15min:

DOROTHY J MILLER, NATALIE REBACZ, JAMES M LISY, Department of Chemistry, University of Illinois at Urbana-Champaign, Urbana, IL 61801.

To properly understand the preferred structures and biological properties of proteins, it is important to know how they interact with their aqueous environment. Competitive intra-peptide, peptide-water, ion-water, and ion-peptide interactions, including hydrogen bonding, play a key role in determining the structures and properties of proteins. The primary types of hydrogen bonding that occur are the intramolecular amide-amide (N-H O=C') and the intermolecular amide-water (O-H O=C' and H-O H-N). N-methylacetamide (NMA), which contains both a carbonyl group and an amide group, is a common model for investigating these competitive interactions. An analysis of the infrared photo dissociation spectra of Na⁺(NMA)₁(H₂O)_0-4 in the O-H, N-H, and C=O spectral regions is presented.

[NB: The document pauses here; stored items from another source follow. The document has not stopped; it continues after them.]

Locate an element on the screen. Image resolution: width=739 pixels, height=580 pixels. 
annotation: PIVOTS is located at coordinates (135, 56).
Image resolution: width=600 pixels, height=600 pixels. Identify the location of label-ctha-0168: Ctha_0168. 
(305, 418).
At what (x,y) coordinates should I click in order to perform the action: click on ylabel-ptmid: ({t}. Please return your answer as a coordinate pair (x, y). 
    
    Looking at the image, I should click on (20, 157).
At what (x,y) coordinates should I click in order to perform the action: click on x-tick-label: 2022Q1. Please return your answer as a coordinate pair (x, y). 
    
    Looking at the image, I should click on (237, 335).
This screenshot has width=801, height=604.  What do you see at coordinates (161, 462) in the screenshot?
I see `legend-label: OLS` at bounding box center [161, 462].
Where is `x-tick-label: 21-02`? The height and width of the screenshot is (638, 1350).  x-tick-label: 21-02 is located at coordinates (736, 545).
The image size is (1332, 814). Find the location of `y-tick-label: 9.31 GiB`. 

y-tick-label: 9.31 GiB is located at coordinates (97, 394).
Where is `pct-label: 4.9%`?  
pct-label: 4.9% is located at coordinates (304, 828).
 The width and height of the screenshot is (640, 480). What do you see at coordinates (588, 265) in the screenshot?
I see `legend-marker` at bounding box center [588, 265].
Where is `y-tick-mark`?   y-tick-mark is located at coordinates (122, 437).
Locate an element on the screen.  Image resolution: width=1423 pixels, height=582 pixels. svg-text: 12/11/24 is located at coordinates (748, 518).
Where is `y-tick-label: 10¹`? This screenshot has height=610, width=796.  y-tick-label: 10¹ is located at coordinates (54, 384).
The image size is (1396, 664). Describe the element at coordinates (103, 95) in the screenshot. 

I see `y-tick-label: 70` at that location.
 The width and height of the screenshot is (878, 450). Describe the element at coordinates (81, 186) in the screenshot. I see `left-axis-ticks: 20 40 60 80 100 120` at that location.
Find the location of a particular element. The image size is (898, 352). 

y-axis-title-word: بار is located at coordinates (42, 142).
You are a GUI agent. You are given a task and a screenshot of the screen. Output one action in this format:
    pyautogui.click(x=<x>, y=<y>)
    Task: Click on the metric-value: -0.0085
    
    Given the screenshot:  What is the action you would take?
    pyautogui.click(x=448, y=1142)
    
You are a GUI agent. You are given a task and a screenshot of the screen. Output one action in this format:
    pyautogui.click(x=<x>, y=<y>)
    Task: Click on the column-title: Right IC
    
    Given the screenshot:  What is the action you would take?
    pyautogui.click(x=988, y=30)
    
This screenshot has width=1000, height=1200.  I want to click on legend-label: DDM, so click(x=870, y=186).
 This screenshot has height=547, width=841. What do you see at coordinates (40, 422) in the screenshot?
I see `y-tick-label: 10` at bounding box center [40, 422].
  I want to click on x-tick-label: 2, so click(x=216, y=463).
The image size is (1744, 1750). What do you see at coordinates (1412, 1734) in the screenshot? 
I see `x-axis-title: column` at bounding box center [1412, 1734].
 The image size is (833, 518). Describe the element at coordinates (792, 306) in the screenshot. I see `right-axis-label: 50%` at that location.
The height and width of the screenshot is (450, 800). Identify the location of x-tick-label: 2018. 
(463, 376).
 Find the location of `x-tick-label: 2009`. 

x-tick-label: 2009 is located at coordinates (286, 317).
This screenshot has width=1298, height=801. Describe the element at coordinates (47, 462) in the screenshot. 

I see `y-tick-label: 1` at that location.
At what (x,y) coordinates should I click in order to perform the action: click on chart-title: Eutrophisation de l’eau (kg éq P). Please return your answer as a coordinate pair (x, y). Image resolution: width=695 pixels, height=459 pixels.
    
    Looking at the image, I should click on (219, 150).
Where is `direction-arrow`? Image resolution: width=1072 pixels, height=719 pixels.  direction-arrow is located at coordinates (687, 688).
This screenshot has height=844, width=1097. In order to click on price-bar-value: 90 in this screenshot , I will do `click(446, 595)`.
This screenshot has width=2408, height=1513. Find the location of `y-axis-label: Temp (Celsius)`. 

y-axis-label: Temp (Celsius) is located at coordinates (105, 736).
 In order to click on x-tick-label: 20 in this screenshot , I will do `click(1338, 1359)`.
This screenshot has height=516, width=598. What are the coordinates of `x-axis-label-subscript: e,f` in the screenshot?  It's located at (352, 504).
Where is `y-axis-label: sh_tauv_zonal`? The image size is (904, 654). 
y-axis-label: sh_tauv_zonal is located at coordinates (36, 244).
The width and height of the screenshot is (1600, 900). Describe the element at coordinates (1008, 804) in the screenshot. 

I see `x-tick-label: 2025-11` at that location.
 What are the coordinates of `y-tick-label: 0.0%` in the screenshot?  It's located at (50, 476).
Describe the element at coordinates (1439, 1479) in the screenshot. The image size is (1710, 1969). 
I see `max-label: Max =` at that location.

Parallel ab initio calculations are used as a guide in identifying both the type and location of non-covalent interactions present. In larger clusters, where several structural isomers may be present in the molecular beam, ab initio calculations are also used to suggest assignments for the observed IR transitions. The results presented offer insight to the nature of ion-NMA interactions present in an aqueous environment.